▶ **Record list**

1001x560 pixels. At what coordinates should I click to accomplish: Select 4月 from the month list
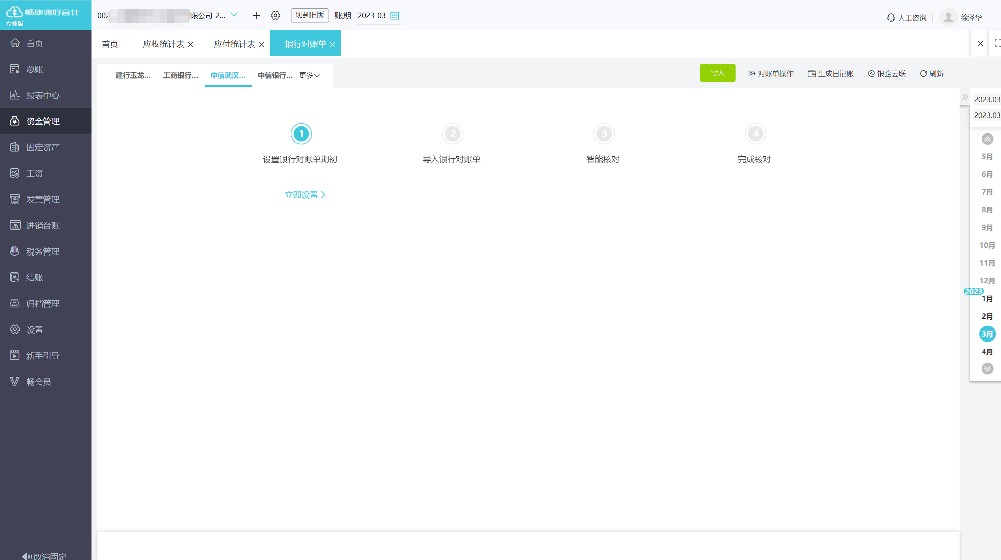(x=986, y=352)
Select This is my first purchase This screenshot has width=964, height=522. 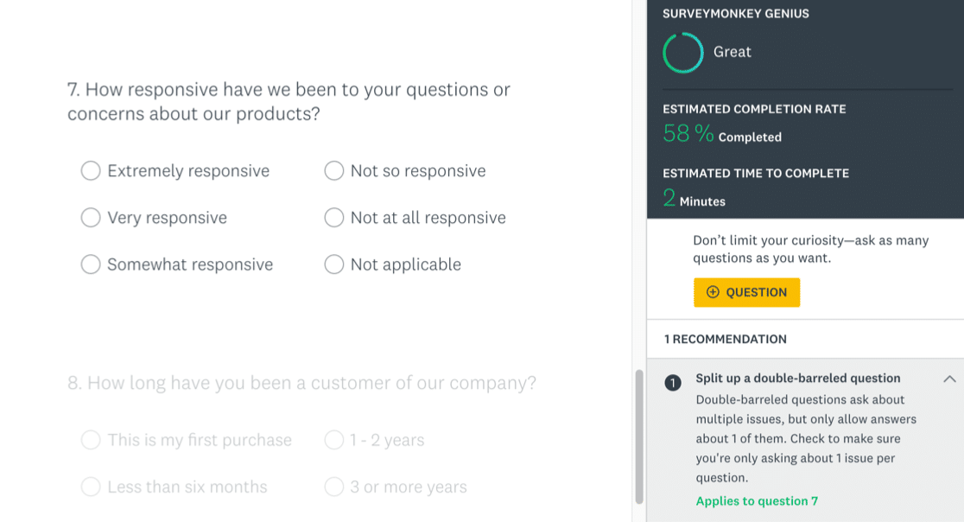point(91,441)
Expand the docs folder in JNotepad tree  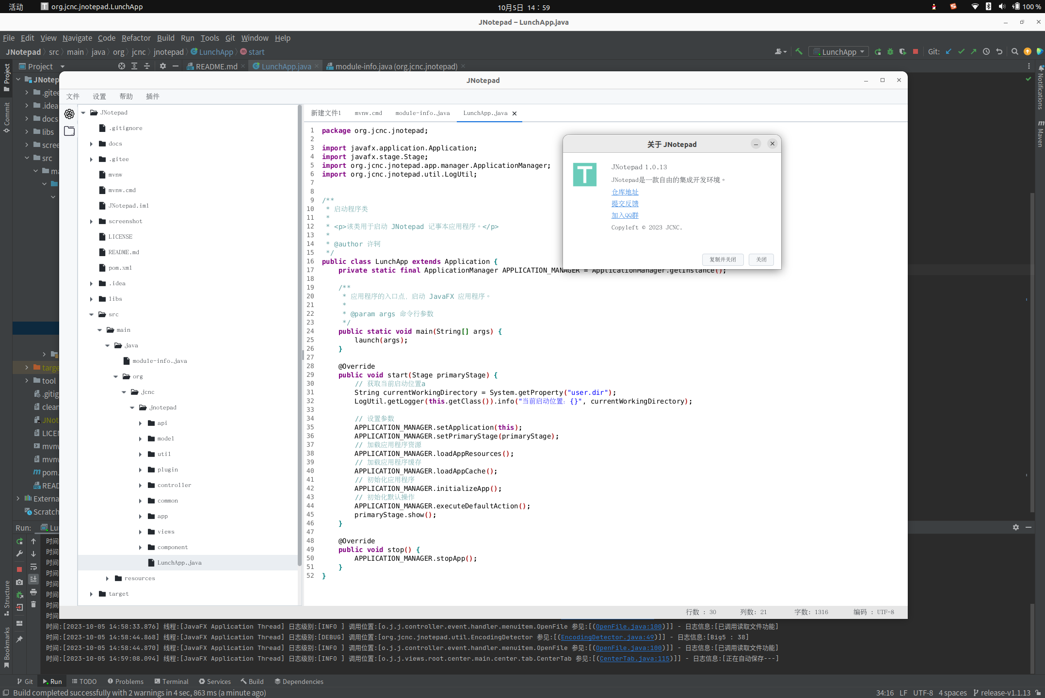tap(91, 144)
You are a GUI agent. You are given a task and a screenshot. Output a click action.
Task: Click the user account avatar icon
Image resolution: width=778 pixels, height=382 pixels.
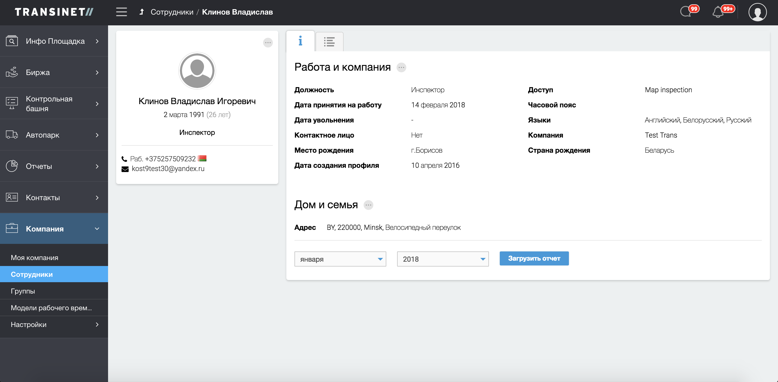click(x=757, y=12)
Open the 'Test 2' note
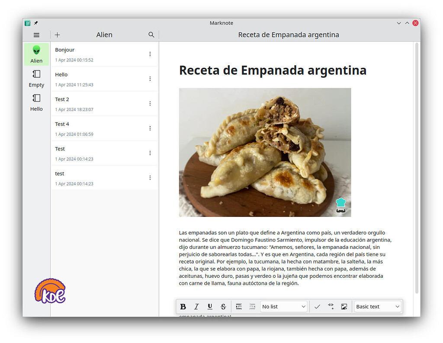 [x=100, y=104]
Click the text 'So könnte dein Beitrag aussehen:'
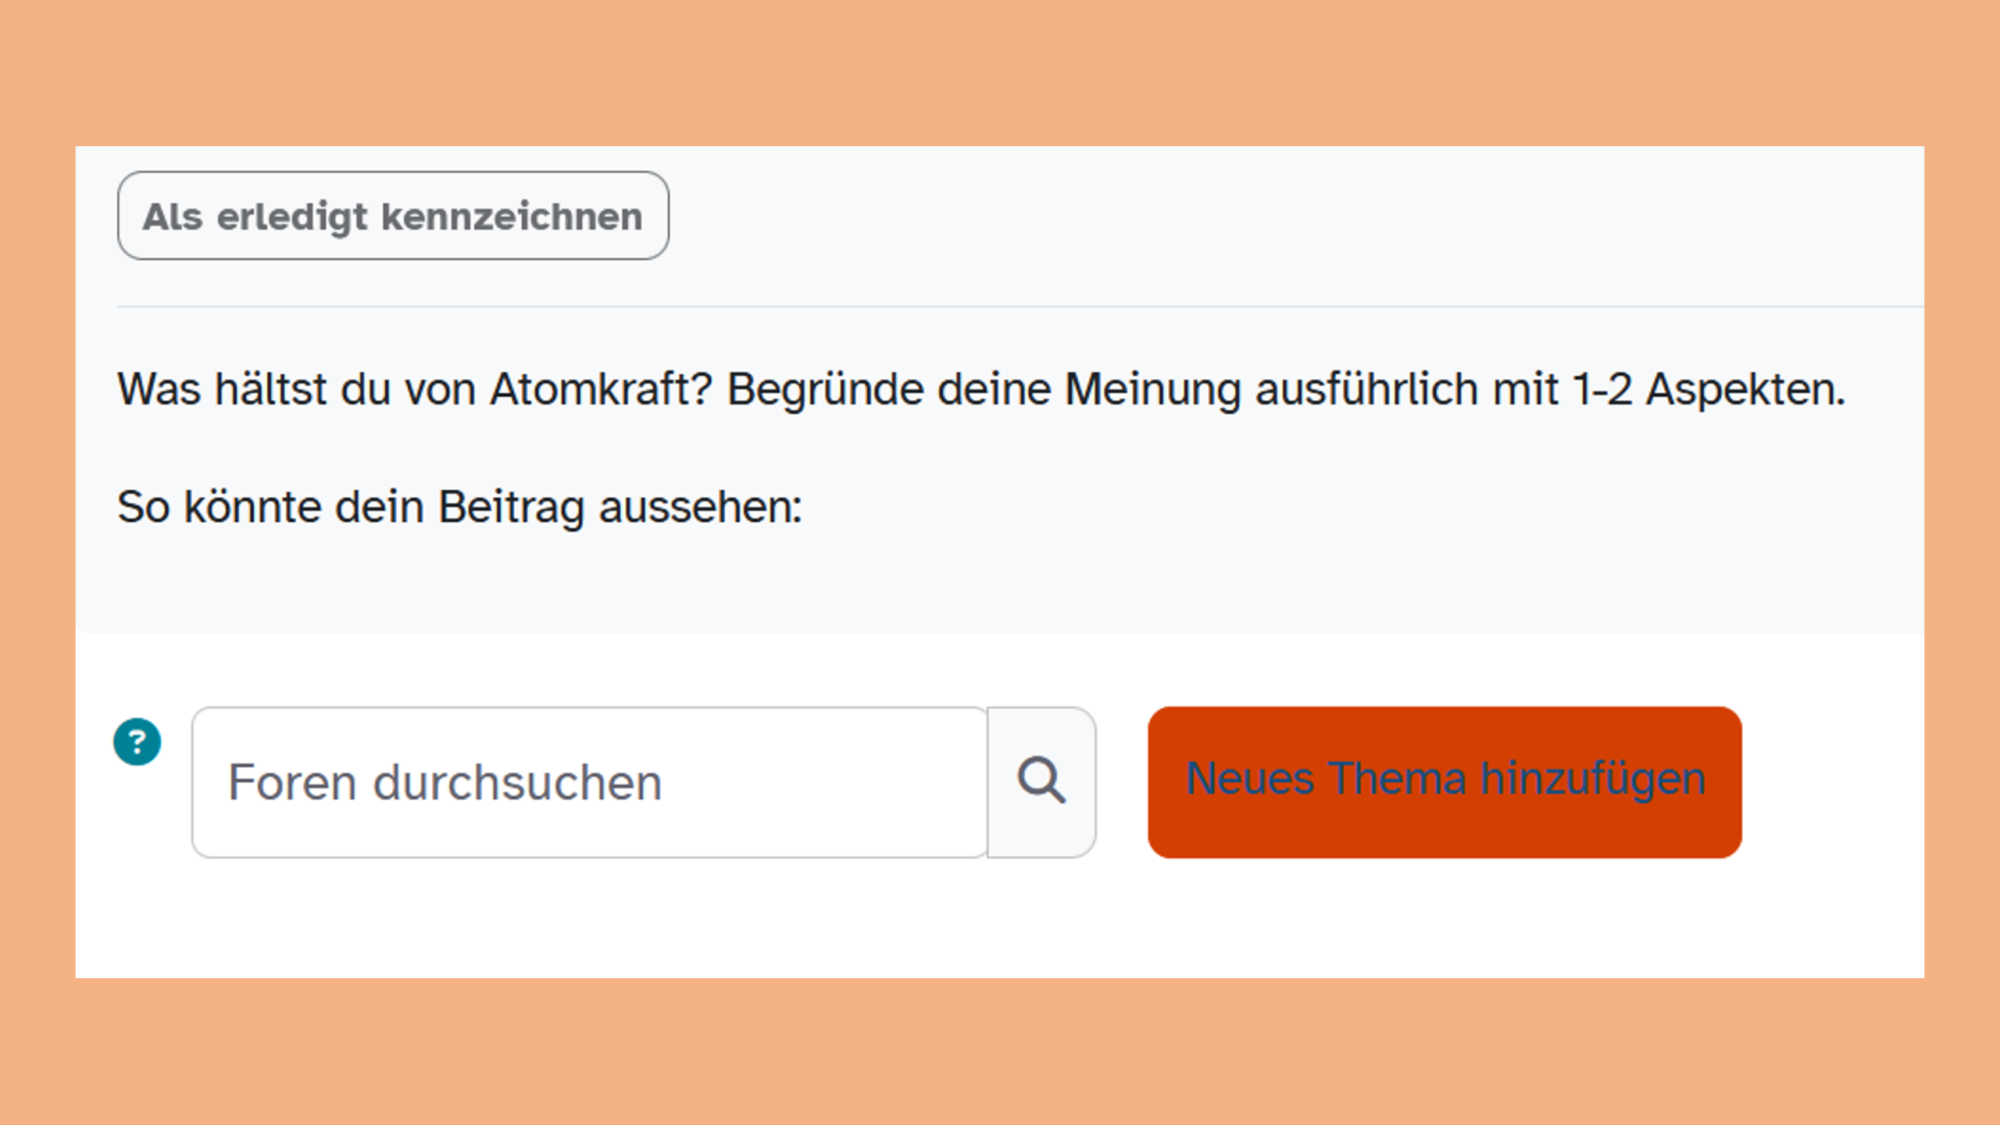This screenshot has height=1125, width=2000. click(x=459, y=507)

▶ **Exercise requirements**
Starting at the line containing "You are a GUI" and continuing to the end of the records, write each line as a numbered list. Skip any blank lines and leave out the pictures.

▶ **Solution**
1. You are a GUI agent. You are given a task and a screenshot. Output a click action.
2. Task: Click the user account avatar icon
3. Image resolution: width=778 pixels, height=382 pixels.
4. click(x=757, y=12)
5. Open the 'Test 2' note
6.  [x=100, y=104]
7. Click the text 'So könnte dein Beitrag aussehen:'
8. This screenshot has height=1125, width=2000. click(x=459, y=507)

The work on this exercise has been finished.